Template: Klade / Maintenance / Style

Template: Klade / Maintenance / Style

literature

  • Peter Ax : The system of Metazoa III. A textbook on phylogenetic systematics. Spectrum Academic Publishing House Heidelberg • Berlin, 2001, ISBN 3-8274-1179-3 .
  • Joseph S. Nelson : Fishes of the World . 4th edition.

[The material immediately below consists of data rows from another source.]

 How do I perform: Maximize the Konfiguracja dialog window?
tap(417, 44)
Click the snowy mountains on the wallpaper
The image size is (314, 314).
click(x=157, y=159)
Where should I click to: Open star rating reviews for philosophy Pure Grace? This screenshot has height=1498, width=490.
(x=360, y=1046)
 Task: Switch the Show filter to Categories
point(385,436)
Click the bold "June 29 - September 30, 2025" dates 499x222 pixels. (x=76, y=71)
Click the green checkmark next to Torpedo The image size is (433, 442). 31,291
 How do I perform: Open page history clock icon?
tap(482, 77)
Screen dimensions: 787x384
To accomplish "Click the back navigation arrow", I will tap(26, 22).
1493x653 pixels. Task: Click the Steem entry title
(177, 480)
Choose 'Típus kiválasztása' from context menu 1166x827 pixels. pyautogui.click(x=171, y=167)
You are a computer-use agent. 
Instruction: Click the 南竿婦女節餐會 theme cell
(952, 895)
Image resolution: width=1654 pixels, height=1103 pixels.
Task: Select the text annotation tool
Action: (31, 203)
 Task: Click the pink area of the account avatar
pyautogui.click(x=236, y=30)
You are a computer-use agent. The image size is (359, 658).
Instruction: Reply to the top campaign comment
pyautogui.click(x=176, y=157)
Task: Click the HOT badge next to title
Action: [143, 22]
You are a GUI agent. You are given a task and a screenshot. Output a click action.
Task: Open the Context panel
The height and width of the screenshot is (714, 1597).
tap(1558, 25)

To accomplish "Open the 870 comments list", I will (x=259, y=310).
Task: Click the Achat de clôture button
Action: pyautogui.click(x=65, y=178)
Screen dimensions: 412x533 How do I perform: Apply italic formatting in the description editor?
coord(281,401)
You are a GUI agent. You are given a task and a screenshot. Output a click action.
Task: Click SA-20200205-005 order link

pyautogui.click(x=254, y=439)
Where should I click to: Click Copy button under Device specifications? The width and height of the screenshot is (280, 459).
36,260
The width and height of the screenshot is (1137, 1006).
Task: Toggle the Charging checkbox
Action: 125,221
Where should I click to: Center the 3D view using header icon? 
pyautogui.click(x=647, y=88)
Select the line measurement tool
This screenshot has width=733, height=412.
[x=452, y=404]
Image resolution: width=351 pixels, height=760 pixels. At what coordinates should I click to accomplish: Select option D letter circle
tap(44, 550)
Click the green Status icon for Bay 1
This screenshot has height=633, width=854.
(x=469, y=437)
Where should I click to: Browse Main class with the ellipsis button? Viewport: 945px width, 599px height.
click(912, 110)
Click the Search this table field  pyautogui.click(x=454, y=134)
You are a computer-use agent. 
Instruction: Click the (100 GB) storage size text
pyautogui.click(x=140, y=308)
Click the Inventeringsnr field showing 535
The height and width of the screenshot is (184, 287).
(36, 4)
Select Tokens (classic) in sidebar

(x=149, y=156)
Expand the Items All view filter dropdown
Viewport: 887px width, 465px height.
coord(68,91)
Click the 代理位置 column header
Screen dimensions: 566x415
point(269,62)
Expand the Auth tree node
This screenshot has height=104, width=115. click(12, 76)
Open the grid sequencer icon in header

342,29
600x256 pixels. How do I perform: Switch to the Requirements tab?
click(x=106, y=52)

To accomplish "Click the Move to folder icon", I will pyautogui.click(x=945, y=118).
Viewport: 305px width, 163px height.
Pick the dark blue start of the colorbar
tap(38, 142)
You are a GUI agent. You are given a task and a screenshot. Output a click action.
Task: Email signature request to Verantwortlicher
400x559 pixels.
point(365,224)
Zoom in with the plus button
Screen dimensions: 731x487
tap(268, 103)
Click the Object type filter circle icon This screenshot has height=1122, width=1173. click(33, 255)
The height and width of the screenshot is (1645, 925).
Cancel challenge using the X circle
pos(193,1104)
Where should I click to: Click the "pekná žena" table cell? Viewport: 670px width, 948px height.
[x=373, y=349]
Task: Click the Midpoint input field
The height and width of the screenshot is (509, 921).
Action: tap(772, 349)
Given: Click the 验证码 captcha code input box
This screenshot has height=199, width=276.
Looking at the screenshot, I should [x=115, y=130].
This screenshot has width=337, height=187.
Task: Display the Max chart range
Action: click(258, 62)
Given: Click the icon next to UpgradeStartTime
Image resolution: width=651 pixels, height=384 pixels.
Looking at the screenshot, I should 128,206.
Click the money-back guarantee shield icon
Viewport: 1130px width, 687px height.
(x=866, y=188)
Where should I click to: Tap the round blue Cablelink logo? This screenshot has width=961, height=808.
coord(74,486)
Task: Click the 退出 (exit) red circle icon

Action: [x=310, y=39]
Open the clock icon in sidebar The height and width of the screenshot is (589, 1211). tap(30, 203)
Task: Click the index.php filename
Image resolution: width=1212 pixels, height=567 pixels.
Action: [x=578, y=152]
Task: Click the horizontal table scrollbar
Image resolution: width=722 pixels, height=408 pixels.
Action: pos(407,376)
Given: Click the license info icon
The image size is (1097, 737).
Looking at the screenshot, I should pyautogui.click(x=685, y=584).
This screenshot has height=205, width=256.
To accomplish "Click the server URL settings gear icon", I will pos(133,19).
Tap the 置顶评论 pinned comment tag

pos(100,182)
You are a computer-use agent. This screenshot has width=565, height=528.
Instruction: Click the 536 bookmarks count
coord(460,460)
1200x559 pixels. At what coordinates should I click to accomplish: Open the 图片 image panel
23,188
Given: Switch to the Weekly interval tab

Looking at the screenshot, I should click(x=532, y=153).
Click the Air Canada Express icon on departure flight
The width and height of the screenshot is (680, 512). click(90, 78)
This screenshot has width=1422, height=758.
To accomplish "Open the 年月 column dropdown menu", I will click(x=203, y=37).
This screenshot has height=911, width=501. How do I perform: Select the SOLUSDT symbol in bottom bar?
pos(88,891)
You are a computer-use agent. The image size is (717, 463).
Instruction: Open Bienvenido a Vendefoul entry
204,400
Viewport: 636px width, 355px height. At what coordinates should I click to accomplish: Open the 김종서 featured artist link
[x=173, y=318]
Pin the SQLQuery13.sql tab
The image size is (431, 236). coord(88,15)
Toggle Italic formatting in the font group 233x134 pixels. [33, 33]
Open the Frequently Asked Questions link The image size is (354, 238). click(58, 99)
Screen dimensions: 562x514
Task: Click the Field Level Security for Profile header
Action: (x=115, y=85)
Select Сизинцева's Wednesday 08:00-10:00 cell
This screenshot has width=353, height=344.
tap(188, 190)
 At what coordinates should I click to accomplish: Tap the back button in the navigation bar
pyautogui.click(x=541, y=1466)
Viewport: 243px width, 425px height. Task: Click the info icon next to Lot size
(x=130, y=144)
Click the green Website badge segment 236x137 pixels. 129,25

John Wiley & Sons, 2006, ISBN 0-471-25031-7 .
  • Hans-Peter Schultze: Sarcopterygii, Fleischflosser. In: Wilfried Westheide & Reinhard Rieger : Special Zoology Part 2: Vertebrae and Skull Animals. 1st edition, Spektrum Akademischer Verlag Heidelberg • Berlin, 2004, ISBN 3-8274-0307-3 .
  • Volker Storch, Ulrich Welsch: Systematic Zoology. Fischer, 1997, ISBN 3-437-25160-0 .
  • Brian Swartz: A Marine Stem-Tetrapod from the Devonian of Western North America. PLoS ONE 7, 2012, doi : 10.1371 / journal.pone.0033683 .
  • Yu Xiaobo, Zhu Min & Zhao Wenjin: The Origin and Diversification of Osteichthyans and Sarcopterygians: Rare Chinese Fossil Findings Advance Research on Key Issues of Evolution. Bulletin of the Chinese Academy of Sciences, Paleoichthyology, Vol. 24 No. 2 2010.